PAGE EXCERPT:
TRAGIC transplant patient Pauline Hunt yesterday told of her tears after hearing of the loss endured by the family of Tom Tyreman.
He died after getting cancer from his new liver and Pauline, who was given a kidney from the same donor, has been diagnosed with the same aggressive cancer.
She said: “I’ve known since surgeons were forced to remove my kidney in February that another transplant patient had died.
“Actually learning about Tom and his family has made it so much harder to accept.
“I’ve been in tears thinking about them all and how they are coping with losing him the way they did.
“Knowing about them personally has made this double tragedy so much more painful.”
Pauline, who has two grown children and her parents to think of as well as her husband Gordon, 58, and his family, said speaking to Tom’s family has made them all even more determined to have the truth made public.
She said: “Now we know even more of the circumstances about what happened to Tom, all of us are even angrier because now we believe we were deliberately kept in the dark to minimise the seriousness of what happened to spare the NHS and those responsible.
“Of course it’s important that patients and donors have confidence in the system but the way to do that is being open and accountable when things go wrong.
“Tom fought so bravely to stay alive for his family, and I am facing the same battle to stay alive for mine.
“Living with a death sentence makes every day precious, but every day is also so very hard for me and the people I love.”
Pauline’s husband Gordon said: “Both families now have many more questions that need to be answered.
“My focus right now is to make sure Pauline has everything she needs to make what is left of her life as comfortable as possible.
“But I will go to my grave fighting to make sure every single thing is investigated and made public.
“None of us will be fobbed off any longer. It is not good enough for the doctors to simply say everything was done and that there are no lessons to be learned.
“That should not be their decision and politicians at Westminster or Holyrood should be arranging a proper investigation into what has happened here.”
He added: “People need to be assured the procedures for choosing transplant donors are as safe as they can be, and that the protocols in place are as robust as possible.”
Pauline said: “All we were told was there could be an increased risk of developing cancer some years down the line because of drug treatments, not that cancer could be passed on from a donor organ.”
Mr Tyreman’s sister, Jane Bird, said: “We were told exactly the same thing. There was no warning an organ donor could pass on cancer. We are just grateful to Pauline and her family that they are as determined as we are to get to the truth.
“During Tom’s inquest, his transplant surgeon Professor Derek Manas gave evidence, but we were not allowed to question him. We now have many questions we would like answered by him and others, and we will fight to make sure that happens.”
Pauline’s lawyer Cameron Fyfe added he has been struck by the similarities in the way both families have been treated. He said: “It appears both families say they were never told of the risk of cancer from their organ donor.
“The very least they all deserve now is complete transparency and all their questions answered.”
Minister says all tests were done as probe calls escalate
Health Minister Jeane Freeman ordered an immediate inquiry after being told transplant patients had been given lethal cancer by a donor’s organs.
But the Holyrood minister yesterday said that, after receiving assurances from the transplant service, she was satisfied every possible check had been carried out properly.
A spokeswoman for the minister said: “We have been very clear that any necessary lessons should be learned from this very tragic case. NHS Blood and Transplant have sought to assure us that an appropriate investigation has been carried out with all the parties involved.

TRY IT:
Please decide whether each statement agrees with the transplant article, answering yes or no and quoting the words from the article that settle it.
1. Pauline Hunt received a kidney from the same donor whose liver went to Tom Tyreman.
2. Tom Tyreman's family was allowed to question Professor Derek Manas during the inquest.
3. Health Minister Jeane Freeman declined to order an inquiry.
The entries that follow were taken from a separate source.

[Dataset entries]
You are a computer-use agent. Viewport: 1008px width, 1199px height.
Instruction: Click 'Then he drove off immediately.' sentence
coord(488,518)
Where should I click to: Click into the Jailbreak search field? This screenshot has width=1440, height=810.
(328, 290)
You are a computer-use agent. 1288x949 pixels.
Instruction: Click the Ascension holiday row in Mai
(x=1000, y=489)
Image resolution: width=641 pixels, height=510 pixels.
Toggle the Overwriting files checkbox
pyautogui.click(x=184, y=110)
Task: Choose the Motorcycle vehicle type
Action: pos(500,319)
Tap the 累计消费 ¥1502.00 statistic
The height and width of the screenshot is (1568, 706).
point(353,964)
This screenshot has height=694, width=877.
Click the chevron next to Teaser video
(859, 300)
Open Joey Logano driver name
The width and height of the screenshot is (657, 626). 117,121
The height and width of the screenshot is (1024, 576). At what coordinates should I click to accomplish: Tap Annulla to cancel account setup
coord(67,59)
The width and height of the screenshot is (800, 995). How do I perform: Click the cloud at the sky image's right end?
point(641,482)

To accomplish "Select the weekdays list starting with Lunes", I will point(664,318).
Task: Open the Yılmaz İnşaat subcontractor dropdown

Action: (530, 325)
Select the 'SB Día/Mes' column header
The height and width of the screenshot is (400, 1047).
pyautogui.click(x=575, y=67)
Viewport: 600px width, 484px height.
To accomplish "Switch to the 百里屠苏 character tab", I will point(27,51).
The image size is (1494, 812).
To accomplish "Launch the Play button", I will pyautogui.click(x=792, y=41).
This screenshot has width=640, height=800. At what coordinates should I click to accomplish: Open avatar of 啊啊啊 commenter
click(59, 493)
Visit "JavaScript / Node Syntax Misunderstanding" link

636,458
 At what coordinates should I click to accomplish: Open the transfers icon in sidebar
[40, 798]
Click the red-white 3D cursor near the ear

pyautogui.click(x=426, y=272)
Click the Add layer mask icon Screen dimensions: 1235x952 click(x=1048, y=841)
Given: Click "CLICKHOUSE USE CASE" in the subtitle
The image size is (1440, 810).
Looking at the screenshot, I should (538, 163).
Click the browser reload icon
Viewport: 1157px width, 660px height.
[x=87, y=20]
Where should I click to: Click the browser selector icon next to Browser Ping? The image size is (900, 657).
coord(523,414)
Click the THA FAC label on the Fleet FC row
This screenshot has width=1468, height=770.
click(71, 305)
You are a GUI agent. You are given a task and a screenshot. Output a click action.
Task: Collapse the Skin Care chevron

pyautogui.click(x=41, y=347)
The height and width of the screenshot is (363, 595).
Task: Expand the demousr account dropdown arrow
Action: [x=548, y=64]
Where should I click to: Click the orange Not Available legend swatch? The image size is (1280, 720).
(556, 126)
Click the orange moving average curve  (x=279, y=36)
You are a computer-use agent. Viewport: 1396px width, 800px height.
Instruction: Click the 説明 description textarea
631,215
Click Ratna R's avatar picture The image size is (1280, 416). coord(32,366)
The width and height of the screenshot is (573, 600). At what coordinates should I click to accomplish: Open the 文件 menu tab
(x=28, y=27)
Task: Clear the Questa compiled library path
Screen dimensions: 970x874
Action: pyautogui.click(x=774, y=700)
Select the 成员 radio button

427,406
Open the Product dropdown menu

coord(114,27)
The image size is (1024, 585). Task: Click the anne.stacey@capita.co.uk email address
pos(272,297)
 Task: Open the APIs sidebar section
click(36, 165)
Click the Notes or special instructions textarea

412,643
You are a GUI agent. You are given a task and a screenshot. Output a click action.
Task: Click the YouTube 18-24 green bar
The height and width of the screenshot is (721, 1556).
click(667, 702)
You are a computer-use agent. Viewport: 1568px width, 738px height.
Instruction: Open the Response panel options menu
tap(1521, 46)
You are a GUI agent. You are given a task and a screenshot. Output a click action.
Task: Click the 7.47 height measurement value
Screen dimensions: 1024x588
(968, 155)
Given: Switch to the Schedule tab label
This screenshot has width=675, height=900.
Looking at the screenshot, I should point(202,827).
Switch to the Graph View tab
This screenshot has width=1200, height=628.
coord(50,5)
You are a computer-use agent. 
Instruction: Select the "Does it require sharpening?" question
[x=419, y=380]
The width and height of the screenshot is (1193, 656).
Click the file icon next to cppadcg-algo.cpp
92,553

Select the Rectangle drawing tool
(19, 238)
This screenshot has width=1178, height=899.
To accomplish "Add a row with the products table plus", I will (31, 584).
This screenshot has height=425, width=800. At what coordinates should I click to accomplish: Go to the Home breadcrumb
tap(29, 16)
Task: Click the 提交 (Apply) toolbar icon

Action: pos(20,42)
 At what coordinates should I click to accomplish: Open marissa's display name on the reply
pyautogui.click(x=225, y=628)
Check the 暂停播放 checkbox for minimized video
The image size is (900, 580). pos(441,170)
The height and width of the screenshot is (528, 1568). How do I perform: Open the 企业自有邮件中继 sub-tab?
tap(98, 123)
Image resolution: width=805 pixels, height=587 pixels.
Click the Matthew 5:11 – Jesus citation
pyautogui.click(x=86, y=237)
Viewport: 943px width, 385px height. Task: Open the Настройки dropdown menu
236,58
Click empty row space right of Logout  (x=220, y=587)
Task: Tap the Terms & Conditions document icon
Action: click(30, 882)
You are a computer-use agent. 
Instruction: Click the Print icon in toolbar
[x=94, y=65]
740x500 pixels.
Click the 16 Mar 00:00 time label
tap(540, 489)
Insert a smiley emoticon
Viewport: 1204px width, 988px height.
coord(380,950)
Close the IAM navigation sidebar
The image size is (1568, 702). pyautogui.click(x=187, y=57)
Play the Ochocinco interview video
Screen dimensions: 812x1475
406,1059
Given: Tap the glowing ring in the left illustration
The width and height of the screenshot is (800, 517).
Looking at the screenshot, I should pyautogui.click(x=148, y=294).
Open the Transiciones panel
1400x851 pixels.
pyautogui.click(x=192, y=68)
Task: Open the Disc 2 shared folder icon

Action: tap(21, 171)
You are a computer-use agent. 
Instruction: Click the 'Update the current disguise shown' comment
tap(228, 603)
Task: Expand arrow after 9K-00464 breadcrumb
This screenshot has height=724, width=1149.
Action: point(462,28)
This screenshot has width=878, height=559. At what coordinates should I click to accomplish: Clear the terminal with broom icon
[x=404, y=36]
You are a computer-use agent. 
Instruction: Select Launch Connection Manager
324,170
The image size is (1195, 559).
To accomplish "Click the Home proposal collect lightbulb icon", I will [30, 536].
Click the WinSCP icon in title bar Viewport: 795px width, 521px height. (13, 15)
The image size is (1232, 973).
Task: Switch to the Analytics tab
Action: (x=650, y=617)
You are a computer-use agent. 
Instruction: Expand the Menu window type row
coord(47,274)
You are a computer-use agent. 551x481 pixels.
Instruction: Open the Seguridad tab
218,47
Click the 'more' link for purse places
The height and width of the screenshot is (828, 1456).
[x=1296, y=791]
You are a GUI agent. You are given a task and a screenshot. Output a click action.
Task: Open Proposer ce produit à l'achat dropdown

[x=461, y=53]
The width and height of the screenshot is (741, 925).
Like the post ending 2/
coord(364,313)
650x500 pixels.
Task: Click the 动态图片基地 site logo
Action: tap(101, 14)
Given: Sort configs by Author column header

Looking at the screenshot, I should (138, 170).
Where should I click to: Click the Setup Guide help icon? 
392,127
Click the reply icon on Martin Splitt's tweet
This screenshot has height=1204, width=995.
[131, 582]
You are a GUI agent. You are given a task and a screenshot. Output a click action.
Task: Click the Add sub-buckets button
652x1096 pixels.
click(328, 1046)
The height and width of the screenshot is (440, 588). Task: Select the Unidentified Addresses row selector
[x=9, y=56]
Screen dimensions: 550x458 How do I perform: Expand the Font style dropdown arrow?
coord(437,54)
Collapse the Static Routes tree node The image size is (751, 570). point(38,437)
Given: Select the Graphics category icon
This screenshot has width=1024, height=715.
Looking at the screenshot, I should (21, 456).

RESPONSE TO THE TASK:
1. Yes: "Pauline, who was given a kidney from the same donor"
2. No: "we were not allowed to question him"
3. No: "Health Minister Jeane Freeman ordered an immediate inquiry"